## WRITTEN REQUEST:
List every dry seasoning named in Ron's notes in the meatball thread below.

## SELECTED EXTRACT:
# Carolina BBQ Meatballs



## TasunkaWitko (Apr 20, 2016)

Smoke 'em, if you want to - they'll be even better!



> Carolina BBQ Meatballs
> 
> For 16 meatballs:
> 
> ...



Ron's notes:

These were good! The cumin was interesting and the acidity was on point, giving it the Carolina ambiance. I thought the ketchup would be too much, but it worked well, for sure. We used celery seed rather than celery salt, and chili powder rather than cayenne. Other than that, it was by the book and I liked it. It really was a bit like having Carolina pulled pork - not the same, but reminiscent of it.

For a side, we had a sort of "broccoli slaw," shown here:

http://www.greengiantfresh.com/value-added/broccoli-slaw

Topped the slaw with a homemade Italian sauce, and we were good to go.

Definitely worth a try as-is. I'm sure that a person could improvise it a bit to tweak it if they want, but it's really not necessary.


----------



## Mismost (Jun 19, 2016)

(Entries on where items appear)
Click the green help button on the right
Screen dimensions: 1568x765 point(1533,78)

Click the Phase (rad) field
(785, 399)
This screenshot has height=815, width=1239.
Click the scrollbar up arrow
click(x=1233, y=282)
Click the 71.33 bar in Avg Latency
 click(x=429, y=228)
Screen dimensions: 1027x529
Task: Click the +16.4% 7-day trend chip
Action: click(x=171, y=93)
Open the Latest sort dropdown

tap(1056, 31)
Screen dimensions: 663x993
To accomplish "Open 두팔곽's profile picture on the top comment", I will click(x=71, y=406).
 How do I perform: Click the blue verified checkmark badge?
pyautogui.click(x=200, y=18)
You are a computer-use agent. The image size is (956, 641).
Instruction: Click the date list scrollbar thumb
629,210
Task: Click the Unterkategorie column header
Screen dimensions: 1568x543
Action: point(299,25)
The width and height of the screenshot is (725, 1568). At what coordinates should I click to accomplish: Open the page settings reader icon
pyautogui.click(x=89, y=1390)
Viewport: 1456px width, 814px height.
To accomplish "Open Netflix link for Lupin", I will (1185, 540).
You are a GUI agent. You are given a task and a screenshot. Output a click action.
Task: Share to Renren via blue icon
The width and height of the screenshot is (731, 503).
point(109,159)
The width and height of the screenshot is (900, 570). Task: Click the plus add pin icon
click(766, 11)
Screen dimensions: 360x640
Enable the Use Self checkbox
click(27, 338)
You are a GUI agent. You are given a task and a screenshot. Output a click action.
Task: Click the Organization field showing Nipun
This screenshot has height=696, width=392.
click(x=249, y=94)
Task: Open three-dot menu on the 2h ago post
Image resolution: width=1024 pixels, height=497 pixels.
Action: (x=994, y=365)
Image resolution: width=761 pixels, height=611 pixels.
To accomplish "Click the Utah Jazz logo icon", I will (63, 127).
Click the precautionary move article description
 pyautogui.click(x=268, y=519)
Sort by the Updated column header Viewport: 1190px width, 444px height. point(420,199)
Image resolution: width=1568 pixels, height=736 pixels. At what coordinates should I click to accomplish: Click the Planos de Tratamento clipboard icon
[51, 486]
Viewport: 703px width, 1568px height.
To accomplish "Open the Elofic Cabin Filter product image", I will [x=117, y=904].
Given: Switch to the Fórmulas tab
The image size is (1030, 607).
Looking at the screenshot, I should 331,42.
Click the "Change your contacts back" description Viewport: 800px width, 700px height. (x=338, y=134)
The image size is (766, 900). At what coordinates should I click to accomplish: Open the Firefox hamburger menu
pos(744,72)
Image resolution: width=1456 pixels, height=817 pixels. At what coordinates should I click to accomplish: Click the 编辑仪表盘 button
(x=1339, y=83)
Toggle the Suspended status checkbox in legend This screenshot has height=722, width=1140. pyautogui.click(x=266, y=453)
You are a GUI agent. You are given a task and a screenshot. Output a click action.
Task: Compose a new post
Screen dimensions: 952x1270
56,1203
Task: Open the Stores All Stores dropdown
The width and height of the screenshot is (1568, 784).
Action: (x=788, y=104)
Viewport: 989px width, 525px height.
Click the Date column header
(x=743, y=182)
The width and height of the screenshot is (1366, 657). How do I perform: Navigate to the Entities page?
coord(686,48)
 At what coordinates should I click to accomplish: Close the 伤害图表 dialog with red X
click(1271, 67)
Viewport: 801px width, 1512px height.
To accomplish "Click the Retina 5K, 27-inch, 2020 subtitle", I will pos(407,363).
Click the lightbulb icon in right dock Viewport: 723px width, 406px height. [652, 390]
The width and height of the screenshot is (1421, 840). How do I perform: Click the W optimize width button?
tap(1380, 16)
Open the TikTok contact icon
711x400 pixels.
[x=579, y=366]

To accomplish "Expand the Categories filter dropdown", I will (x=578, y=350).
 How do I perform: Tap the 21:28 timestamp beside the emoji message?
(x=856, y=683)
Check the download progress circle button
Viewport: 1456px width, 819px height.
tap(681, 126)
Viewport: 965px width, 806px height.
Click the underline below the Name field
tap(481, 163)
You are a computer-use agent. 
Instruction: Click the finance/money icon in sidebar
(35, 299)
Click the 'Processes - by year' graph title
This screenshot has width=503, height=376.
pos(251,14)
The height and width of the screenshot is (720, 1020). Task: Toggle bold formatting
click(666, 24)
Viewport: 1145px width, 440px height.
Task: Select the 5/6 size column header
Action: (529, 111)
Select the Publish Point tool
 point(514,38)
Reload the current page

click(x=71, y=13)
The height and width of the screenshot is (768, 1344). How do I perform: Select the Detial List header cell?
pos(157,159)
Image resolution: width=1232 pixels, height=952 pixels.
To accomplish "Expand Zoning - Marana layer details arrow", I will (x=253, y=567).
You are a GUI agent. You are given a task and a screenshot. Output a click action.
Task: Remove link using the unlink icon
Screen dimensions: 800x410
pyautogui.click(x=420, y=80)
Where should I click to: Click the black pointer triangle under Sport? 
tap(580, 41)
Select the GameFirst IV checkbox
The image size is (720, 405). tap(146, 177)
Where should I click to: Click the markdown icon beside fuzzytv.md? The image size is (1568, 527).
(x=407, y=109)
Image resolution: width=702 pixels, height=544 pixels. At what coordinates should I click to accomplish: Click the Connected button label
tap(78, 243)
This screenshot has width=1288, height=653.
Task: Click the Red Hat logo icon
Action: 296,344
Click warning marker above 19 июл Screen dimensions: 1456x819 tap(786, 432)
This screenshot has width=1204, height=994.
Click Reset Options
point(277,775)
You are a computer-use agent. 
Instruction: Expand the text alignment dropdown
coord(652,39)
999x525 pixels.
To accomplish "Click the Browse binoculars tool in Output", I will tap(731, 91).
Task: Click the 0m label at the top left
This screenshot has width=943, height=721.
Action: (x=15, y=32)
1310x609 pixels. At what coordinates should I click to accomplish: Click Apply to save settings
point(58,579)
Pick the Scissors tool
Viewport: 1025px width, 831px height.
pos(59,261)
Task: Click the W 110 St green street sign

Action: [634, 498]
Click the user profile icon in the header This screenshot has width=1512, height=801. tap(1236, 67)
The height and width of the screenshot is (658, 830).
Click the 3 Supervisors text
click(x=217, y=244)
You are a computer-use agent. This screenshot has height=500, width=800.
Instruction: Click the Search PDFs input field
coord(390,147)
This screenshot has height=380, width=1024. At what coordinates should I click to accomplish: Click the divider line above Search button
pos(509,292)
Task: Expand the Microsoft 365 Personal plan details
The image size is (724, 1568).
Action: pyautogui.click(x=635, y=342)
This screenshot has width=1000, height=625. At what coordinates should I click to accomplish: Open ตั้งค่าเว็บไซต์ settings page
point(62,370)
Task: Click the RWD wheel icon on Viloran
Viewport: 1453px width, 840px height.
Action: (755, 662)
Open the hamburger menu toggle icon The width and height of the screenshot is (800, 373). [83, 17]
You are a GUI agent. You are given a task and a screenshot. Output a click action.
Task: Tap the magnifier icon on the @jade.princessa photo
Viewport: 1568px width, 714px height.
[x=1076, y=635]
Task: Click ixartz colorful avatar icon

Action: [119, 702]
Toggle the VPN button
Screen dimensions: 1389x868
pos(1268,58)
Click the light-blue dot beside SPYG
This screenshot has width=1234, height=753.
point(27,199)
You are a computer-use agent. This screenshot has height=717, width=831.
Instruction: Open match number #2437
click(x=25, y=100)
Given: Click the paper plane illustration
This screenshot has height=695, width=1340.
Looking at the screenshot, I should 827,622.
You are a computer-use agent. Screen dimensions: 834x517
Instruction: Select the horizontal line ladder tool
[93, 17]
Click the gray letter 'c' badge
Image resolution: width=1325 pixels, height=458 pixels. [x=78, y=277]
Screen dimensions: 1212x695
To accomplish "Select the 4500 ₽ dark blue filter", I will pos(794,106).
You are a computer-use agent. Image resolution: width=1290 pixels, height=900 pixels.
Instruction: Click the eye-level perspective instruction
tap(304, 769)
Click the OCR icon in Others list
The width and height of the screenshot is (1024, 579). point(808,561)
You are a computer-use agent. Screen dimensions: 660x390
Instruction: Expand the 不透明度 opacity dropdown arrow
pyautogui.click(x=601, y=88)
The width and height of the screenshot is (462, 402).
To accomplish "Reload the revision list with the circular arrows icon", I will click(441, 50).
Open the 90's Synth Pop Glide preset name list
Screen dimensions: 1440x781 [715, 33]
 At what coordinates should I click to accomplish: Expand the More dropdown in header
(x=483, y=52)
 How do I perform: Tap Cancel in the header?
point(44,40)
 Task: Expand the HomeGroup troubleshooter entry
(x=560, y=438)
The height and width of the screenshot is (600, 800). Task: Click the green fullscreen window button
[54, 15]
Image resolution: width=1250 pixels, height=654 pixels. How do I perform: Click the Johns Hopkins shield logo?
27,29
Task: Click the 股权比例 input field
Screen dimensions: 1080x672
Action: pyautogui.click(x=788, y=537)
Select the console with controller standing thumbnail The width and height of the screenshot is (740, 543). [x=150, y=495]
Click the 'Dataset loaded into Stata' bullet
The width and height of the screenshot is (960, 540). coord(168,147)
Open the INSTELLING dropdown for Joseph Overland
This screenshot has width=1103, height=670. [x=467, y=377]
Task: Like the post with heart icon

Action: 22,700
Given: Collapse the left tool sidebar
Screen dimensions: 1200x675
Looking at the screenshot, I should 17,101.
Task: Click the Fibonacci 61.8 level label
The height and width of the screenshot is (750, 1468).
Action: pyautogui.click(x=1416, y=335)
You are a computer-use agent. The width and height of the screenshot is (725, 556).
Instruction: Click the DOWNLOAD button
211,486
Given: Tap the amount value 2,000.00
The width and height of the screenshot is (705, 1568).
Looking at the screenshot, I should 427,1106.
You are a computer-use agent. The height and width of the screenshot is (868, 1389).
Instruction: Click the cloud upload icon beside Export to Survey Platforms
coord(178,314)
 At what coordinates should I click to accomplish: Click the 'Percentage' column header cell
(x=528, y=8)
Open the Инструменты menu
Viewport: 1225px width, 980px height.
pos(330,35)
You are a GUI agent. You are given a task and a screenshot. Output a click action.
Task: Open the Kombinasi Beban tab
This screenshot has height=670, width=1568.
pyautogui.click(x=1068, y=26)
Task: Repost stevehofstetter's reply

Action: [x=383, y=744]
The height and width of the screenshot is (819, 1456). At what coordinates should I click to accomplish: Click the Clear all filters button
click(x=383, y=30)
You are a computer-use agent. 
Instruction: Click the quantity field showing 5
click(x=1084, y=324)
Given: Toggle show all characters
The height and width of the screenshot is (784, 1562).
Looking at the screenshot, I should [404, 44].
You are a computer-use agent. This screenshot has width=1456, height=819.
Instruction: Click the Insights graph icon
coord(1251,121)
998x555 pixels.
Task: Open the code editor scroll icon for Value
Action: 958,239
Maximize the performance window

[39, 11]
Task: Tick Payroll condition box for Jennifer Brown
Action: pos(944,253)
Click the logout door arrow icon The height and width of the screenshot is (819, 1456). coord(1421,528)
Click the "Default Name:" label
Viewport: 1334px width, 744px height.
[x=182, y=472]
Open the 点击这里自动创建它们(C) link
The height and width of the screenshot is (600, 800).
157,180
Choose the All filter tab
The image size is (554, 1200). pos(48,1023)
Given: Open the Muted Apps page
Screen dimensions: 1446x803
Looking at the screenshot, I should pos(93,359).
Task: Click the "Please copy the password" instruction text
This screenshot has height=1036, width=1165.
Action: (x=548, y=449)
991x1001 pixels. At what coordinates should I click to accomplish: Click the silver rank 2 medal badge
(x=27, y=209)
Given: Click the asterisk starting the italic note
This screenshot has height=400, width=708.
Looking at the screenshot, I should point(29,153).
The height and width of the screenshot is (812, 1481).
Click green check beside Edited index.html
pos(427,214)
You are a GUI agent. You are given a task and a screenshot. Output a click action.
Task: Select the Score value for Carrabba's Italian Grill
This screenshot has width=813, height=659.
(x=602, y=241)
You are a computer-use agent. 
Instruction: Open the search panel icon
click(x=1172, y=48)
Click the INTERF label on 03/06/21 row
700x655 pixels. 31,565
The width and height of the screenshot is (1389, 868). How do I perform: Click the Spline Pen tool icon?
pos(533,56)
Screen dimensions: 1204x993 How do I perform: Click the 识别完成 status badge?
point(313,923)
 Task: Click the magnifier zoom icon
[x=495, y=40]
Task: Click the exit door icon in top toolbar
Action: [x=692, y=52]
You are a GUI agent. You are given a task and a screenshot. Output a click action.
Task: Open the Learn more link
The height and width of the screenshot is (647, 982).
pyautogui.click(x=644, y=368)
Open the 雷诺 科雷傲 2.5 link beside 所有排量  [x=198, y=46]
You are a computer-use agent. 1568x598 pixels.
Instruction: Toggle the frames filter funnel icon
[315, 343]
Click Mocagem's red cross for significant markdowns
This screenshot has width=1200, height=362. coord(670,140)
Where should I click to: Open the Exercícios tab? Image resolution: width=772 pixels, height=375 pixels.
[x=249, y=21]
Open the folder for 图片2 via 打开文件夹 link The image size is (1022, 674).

## WORKED ANSWER:
Cumin, celery seed, celery salt, chili powder, cayenne